Presiding bishop calls for prayer following the Connecticut tragedy

'Will you pray and work toward a different future…'

[Episcopal Church Office of Public Affairs] Episcopal Church Presiding Bishop Katharine Jefferts Schori calls for prayer following the tragedy in Connecticut:

We grieve with the many families and friends touched by this shooting in Connecticut.  We mourn the loss of lives so young and innocent.  We grieve that the means of death are so readily available to people who lack the present capacity to find other ways of responding to their own anger and grief.  We know that God’s heart is broken over this tragedy, and the tragedies that unfold each and every day across this nation.  And we pray that this latest concentration of shooting deaths in one event will awaken us to the unnoticed number of children and young people who die senselessly across this land every day.  More than 2000 children and youth die from guns each year, more than the soldiers killed in Iraq and Afghanistan.  Will you pray and work toward a different future, the one the Bible’s prophets dreamed of, where city streets are filled with children playing in safety (Zechariah 8:5)?
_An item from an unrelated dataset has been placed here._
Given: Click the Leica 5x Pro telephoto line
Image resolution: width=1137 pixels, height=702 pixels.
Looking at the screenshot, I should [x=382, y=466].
The Most Rev. Katharine Jefferts Schori
Presiding Bishop and Primate
The Episcopal Church

 

Comments

  1. Julian Malakar says:

    May Almighty God give solace to those families who lost their beloved one and strengthen them with Christ’s peace in all understanding? We also pray for our leaders for sensible decision to control insensible killing in future, so that no mother shed tears again; also for uplifting moral value of young generation introducing prayer in school. God fearing is basic for any wisdom and to be a good citizen.

  2. May God send the Comforter and Advocate.

    Noting that the private equity firm Cerberus is to sell its stake in Freedom Group, which owns the gunmaker Bushmaster, in response to actions by a Californian teachers’ group, I wonder, not having followed our investments closely, if all our denominational money is out of the arms making business. Maybe market forces can accomplish what a timid or intransigent Congress cannot. It seems to me that we need to address the economic addiction to gun manufacturing and sales as but one means to address the violence of our society.

  3. ken johnson says:

    Frankly, prayer – whether in schools or elsewhere – is of little value in addressing and solving this gun violence issue. What’s needed is concrete and substantive action by all faith communities. Absent this, such action(s) by the episcopal church would be a good place to start.
    On dec. 16, rev. gary hall, dean of the national cathedral, called for a ‘gospel lobby’ to counter the gun lobby. he offered no specifics for putting meat on the bones of such a proposal (i e-mailed his office asking for just such ‘meat’ for local parishes to implement, but have yet to receive a reply. same re. my own diocesan bishop’s office). So, here’s what i’d like to see Episcopal News Service do: set up a page (not just a blog) for dialog on this matter and as a site in which concerned faithful can profer and exchange ideas for grass-roots, parochial action(s). Also, urge all our clergy to convene forums in their local communities to discuss how each faith community (jewish, moslem, hindu, christian, etc.) is responding to and/or would like to respond to this plague of lethal violence; and, perhaps, urge every episcopal parish to 1) petition members of congress and V.P.Biden’s committee on gun violence to place far more restrictive limits than any currently in place on the manufacture and availability of assault and assault-style weapons and 2) join the Brady Campaign Against Gun Violence or other anti-gun violence organization(s).